Excerpts from a dataset:
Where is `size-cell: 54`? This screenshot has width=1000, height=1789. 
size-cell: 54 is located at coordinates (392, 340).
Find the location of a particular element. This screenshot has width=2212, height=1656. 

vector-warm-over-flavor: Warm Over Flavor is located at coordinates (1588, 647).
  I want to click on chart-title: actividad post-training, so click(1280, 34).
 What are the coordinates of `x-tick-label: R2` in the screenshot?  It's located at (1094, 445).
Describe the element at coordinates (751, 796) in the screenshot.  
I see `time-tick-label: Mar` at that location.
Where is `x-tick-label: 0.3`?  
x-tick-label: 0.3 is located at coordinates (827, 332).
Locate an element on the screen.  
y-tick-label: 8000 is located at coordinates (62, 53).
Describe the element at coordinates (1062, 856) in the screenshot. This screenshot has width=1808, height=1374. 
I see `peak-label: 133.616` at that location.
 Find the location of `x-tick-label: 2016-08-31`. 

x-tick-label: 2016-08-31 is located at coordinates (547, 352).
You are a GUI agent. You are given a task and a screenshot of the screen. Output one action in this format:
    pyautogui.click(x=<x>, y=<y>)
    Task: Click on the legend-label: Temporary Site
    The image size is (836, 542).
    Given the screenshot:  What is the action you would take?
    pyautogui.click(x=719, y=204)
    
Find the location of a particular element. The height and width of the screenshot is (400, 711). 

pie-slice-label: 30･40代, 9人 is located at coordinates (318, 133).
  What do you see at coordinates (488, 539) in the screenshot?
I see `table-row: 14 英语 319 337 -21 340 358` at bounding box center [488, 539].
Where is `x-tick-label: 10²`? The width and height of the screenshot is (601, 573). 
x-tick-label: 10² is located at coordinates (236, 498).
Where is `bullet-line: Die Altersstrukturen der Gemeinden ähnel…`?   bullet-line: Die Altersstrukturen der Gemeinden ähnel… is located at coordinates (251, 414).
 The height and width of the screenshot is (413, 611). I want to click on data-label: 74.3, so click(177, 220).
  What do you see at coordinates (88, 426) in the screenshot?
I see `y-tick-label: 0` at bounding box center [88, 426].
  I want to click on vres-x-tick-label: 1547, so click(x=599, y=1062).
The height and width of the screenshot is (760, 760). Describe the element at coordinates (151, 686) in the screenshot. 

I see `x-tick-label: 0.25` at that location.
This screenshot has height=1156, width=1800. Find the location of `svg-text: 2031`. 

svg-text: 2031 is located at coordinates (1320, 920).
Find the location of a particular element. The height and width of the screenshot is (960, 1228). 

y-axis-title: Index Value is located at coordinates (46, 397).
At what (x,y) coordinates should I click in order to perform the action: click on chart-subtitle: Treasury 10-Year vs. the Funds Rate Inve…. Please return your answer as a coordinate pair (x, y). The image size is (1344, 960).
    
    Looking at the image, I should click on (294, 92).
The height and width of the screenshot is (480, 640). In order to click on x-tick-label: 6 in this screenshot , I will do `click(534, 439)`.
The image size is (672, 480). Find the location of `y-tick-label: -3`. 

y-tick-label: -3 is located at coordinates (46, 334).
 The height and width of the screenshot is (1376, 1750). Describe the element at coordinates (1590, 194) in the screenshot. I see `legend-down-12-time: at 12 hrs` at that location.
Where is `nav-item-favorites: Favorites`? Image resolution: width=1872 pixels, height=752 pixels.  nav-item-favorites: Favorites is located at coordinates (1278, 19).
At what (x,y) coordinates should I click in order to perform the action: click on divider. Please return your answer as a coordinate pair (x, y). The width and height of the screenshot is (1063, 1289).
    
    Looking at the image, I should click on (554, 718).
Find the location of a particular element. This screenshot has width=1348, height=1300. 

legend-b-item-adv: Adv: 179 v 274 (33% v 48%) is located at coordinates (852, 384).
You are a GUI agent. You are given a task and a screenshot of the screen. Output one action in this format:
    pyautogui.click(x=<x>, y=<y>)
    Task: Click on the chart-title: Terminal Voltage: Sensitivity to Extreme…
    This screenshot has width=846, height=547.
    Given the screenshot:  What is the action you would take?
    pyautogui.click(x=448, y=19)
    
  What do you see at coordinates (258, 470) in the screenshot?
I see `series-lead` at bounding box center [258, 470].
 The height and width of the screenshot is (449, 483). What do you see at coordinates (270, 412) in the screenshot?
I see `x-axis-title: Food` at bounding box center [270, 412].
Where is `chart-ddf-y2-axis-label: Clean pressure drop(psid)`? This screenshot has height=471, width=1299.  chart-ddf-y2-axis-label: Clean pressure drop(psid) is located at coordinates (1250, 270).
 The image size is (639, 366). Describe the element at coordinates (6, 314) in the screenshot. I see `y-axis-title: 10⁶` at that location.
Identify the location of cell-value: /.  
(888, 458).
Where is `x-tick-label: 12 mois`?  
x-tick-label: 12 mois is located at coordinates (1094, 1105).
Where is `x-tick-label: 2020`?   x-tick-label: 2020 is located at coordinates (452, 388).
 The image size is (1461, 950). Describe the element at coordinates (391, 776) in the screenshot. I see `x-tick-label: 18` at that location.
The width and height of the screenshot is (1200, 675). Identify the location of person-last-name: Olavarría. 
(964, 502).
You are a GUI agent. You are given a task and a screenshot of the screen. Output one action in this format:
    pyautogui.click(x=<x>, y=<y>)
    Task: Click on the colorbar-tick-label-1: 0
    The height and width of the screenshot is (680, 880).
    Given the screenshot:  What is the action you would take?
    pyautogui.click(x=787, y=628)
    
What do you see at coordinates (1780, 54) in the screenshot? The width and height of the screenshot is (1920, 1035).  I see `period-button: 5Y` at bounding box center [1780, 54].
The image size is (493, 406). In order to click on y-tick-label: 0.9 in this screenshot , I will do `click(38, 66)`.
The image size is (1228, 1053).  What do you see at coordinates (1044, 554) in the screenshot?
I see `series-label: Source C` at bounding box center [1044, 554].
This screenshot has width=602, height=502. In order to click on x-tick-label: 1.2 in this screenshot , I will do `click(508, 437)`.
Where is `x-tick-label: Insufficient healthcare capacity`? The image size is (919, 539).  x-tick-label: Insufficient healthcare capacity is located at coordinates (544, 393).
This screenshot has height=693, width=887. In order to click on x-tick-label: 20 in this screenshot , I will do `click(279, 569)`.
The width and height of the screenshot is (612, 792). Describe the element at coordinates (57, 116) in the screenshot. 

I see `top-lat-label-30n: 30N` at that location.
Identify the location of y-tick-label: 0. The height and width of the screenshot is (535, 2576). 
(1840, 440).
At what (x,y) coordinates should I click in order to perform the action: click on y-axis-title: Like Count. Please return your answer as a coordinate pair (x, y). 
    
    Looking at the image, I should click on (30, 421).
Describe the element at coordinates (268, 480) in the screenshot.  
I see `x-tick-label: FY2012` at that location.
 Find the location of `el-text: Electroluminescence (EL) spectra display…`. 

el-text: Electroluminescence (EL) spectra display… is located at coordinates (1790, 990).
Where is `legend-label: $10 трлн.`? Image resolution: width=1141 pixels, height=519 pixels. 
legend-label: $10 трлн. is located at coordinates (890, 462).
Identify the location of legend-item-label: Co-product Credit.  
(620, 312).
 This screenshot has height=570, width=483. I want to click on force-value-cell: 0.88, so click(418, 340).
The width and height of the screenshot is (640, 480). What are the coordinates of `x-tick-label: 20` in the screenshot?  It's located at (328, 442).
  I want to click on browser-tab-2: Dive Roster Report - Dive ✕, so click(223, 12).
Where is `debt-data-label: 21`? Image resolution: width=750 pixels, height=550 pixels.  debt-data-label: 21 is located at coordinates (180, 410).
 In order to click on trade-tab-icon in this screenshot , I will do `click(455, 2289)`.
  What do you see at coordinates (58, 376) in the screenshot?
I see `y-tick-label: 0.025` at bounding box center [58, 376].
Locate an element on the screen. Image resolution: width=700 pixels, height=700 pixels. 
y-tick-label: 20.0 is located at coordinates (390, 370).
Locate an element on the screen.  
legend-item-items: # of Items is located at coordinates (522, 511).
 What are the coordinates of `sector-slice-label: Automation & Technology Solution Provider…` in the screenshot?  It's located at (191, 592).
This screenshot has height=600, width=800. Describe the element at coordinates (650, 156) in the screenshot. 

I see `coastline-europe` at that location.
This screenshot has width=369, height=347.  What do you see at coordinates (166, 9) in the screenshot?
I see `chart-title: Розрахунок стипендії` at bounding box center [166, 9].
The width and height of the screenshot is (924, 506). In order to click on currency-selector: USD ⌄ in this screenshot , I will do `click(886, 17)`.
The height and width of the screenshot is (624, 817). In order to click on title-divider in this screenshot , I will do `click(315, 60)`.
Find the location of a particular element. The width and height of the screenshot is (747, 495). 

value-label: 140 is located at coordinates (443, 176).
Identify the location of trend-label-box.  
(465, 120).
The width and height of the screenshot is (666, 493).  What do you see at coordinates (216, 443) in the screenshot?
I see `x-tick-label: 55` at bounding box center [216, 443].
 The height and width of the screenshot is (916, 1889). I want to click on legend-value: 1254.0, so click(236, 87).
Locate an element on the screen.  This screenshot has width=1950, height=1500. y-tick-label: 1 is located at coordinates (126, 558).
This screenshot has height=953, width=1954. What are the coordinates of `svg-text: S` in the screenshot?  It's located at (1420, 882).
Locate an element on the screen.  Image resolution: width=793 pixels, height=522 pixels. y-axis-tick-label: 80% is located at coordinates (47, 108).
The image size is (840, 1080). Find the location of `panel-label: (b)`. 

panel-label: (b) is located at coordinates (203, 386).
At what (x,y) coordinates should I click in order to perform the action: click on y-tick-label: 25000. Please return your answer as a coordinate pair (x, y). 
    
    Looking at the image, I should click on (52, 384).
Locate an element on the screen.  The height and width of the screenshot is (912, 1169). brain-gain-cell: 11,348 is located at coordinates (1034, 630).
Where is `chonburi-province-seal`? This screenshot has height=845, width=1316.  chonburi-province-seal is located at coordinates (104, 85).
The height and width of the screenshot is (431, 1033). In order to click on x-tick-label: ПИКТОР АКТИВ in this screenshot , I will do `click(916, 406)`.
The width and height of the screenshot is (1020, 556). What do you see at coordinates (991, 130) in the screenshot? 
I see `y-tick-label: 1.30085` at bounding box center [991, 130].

* _Problem to work on_: Repeat word for word the lines of the listing from the line with "The width and height of the screenshot is (924, 506)." to the line with "The height and width of the screenshot is (624, 817).".

* _Response box_:
The width and height of the screenshot is (924, 506). In order to click on currency-selector: USD ⌄ in this screenshot , I will do `click(886, 17)`.
The height and width of the screenshot is (624, 817). In order to click on title-divider in this screenshot , I will do `click(315, 60)`.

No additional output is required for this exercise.